Gerus Lab

Posted on Apr 6

Stop Blaming LLMs for Hallucinations — You're Using a JPEG as a Database

#webdev #programming #ai #machinelearning

At Gerus-lab, we've integrated AI into production systems across Web3, SaaS, and GameFi projects. And the one conversation that comes up every single time with a new client is some version of: "But what about hallucinations? Can we trust this thing?"

Short answer: yes, if you understand what you're actually dealing with.

Long answer: you've been thinking about LLMs fundamentally wrong, and that's why hallucinations keep surprising you.

LLMs Are Lossy Compression — Not Magic, Not Madness

Here's the mental model that changed everything for our engineering team.

Imagine you take 10 terabytes of text — every book, article, forum thread, and Stack Overflow answer ever written — and you compress it into a 70 GB file. Not lossless compression. Lossy compression. Like JPEG.

Now, when you ask a question, you're not "querying a database." You're asking a compressed file to reconstruct information that may or may not have survived the compression.

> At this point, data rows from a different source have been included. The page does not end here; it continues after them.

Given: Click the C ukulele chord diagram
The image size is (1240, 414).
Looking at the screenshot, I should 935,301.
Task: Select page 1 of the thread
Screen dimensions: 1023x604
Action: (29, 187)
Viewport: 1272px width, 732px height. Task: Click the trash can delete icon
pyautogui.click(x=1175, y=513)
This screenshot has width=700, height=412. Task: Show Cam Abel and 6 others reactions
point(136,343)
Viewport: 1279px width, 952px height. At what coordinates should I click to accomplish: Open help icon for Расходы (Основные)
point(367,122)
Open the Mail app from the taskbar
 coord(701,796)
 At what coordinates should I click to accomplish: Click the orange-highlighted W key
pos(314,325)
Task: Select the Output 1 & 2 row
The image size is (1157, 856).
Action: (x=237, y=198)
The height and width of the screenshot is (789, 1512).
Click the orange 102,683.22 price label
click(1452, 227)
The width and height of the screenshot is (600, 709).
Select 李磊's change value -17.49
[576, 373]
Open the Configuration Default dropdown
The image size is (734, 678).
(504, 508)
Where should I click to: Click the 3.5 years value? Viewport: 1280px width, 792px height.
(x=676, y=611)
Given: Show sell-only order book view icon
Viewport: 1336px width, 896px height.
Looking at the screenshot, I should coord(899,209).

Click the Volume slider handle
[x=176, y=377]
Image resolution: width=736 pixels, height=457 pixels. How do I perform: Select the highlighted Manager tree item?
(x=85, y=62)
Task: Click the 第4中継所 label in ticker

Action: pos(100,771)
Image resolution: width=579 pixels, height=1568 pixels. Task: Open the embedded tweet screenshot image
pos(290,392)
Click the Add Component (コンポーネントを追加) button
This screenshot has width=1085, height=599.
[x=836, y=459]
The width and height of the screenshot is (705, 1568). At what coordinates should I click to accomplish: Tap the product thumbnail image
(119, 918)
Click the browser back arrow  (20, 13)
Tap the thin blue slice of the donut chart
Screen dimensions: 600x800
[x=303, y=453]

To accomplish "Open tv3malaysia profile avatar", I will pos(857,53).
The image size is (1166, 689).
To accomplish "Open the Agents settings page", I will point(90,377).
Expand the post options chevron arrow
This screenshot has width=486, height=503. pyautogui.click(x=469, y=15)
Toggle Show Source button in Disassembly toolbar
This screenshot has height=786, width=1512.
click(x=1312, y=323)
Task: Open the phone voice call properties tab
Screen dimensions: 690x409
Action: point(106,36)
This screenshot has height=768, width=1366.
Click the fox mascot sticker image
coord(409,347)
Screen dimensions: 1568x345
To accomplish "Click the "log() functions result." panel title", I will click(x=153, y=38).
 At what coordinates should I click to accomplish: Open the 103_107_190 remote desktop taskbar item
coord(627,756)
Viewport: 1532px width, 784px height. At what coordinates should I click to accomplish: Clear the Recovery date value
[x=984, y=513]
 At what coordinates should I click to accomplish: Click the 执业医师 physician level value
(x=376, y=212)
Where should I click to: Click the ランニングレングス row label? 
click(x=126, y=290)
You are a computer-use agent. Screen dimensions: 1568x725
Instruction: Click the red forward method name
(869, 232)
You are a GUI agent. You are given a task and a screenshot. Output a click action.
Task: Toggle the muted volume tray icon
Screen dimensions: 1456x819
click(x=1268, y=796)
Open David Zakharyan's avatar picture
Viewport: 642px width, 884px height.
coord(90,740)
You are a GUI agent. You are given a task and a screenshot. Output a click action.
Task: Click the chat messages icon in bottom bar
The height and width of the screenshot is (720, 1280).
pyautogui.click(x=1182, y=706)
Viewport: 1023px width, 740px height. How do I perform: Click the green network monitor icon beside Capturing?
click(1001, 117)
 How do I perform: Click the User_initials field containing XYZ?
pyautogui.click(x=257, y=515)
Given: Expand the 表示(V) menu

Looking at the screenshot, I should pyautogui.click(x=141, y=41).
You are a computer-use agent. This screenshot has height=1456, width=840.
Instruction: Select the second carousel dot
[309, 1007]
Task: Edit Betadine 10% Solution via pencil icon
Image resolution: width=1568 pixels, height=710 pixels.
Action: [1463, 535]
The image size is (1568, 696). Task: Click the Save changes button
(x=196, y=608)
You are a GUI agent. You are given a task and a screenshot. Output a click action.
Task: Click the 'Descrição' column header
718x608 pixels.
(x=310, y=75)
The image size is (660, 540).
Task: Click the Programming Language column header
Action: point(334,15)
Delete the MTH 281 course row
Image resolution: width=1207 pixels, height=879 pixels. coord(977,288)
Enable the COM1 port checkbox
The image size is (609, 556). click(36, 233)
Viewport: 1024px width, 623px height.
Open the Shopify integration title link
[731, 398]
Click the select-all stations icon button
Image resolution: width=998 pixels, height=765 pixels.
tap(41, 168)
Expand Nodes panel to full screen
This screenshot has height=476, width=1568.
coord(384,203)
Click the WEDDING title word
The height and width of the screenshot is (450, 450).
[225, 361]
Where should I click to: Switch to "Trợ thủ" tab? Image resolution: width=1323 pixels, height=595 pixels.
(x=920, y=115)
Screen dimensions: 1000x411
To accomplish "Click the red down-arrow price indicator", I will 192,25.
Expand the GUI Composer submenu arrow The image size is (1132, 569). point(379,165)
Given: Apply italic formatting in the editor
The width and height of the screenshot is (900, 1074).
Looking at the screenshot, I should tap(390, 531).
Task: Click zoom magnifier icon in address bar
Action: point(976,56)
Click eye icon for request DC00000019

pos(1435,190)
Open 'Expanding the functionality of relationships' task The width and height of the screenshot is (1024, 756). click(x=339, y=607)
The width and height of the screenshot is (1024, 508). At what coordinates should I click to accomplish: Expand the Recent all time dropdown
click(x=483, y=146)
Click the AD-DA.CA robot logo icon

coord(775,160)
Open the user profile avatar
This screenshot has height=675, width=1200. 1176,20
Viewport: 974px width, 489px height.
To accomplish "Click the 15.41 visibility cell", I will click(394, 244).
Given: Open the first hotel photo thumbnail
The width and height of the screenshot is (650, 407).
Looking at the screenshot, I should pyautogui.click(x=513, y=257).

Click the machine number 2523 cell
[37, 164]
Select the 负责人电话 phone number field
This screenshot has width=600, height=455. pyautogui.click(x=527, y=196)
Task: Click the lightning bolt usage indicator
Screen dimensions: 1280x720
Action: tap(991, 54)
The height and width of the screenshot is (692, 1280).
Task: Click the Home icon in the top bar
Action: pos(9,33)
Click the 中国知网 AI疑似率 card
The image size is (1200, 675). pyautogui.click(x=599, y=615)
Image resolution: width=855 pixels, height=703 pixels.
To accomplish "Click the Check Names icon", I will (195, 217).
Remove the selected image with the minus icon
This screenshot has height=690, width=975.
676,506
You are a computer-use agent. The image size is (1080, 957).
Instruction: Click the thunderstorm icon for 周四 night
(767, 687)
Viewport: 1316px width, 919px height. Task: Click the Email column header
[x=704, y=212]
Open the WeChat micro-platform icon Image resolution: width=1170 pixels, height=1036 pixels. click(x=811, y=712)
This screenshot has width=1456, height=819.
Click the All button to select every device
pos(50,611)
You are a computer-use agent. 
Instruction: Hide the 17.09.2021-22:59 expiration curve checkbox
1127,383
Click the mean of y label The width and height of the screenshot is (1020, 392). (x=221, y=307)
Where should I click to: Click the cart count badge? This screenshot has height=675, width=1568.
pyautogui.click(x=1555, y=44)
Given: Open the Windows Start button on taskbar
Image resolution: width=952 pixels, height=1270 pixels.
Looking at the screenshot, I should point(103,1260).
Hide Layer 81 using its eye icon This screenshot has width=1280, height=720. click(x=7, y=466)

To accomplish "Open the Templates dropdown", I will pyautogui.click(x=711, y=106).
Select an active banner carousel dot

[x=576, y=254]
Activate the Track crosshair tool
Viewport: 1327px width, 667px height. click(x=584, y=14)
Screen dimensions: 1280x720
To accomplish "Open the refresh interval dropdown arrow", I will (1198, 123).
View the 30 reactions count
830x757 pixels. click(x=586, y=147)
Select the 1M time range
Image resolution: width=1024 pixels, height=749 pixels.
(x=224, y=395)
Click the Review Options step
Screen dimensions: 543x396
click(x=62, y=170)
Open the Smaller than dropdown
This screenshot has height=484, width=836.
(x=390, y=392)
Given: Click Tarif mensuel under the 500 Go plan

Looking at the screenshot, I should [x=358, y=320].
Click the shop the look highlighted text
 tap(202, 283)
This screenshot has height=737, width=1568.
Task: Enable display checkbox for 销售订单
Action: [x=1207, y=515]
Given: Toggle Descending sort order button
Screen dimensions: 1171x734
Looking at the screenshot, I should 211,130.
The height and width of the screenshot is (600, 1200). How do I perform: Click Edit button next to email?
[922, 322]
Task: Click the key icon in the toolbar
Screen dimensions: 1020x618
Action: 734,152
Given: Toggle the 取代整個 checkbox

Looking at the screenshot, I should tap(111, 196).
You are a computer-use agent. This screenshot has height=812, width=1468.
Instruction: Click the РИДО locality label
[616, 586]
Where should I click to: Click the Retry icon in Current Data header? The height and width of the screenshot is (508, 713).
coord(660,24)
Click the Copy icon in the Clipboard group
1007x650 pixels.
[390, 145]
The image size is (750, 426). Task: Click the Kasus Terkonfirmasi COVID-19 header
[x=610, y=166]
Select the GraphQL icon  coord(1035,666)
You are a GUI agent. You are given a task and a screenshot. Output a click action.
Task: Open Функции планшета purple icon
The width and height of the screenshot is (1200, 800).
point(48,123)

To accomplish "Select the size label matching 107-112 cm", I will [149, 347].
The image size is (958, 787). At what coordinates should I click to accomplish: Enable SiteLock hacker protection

This isn't a metaphor. Claude Shannon proved in 1948 that prediction and compression are mathematically identical. A system that predicts the next token is a compression algorithm. The model weights are the compressed file. Every LLM you've ever used is a sophisticated JPEG for human knowledge.

And if you've ever tried to read a street sign in an aggressively compressed JPEG — you already know exactly how hallucinations work.

The JPEG Analogy Explains Everything

When you compress an image to JPEG quality 20%, a few things happen:

Large, high-contrast objects survive well — the face is recognizable, the sky stays blue
Fine details get destroyed first — the text on a sign, the license plate, individual eyelashes
Artifacts appear at boundaries — blocky regions, phantom colors, edges that don't exist in the original
The artifacts look plausible — a non-expert won't notice them

Now translate that to LLMs:

JPEG	LLM
Large, high-contrast objects	Common knowledge, frequent patterns
Fine details	Rare facts, exact numbers, specific dates
Boundary artifacts	Hallucinations
Quality setting (1–100%)	Model size (7B → 70B → 405B)

A hallucination is a compression artifact. The model "remembers" that something of a certain type belongs in this position (a citation, a number, a name), but the exact bits were lost in compression. So it reconstructs something plausible. Exactly like JPEG reconstructs pixels that weren't in the original.

This is why LLMs confidently hallucinate. JPEG doesn't mark its artifacts as artifacts. The codec doesn't know where it lost information — that metadata was lost too.

Why This Pattern Shows Up in Our Work

We've shipped AI integrations for clients ranging from Telegram-based GameFi platforms to enterprise SaaS automation tools. Here's what we see consistently:

LLMs are great at code because code is highly compressible. Strict syntax, repeating patterns, limited vocabulary. for i in range(n) appears millions of times in training data. The codec captures that pattern nearly losslessly. Ask GPT to write a REST endpoint — it'll be fine. Ask it to recall the exact API signature of an obscure library from 2019 — you're asking for a blurry license plate.

LLMs struggle with math because exact numbers are fine details — the first things lossy compression throws away. 23 × 47 = 1081 is just three random numbers with no pattern to compress. The model can't "compress" a multiplication table; it can only reconstruct "something numerical that looks right."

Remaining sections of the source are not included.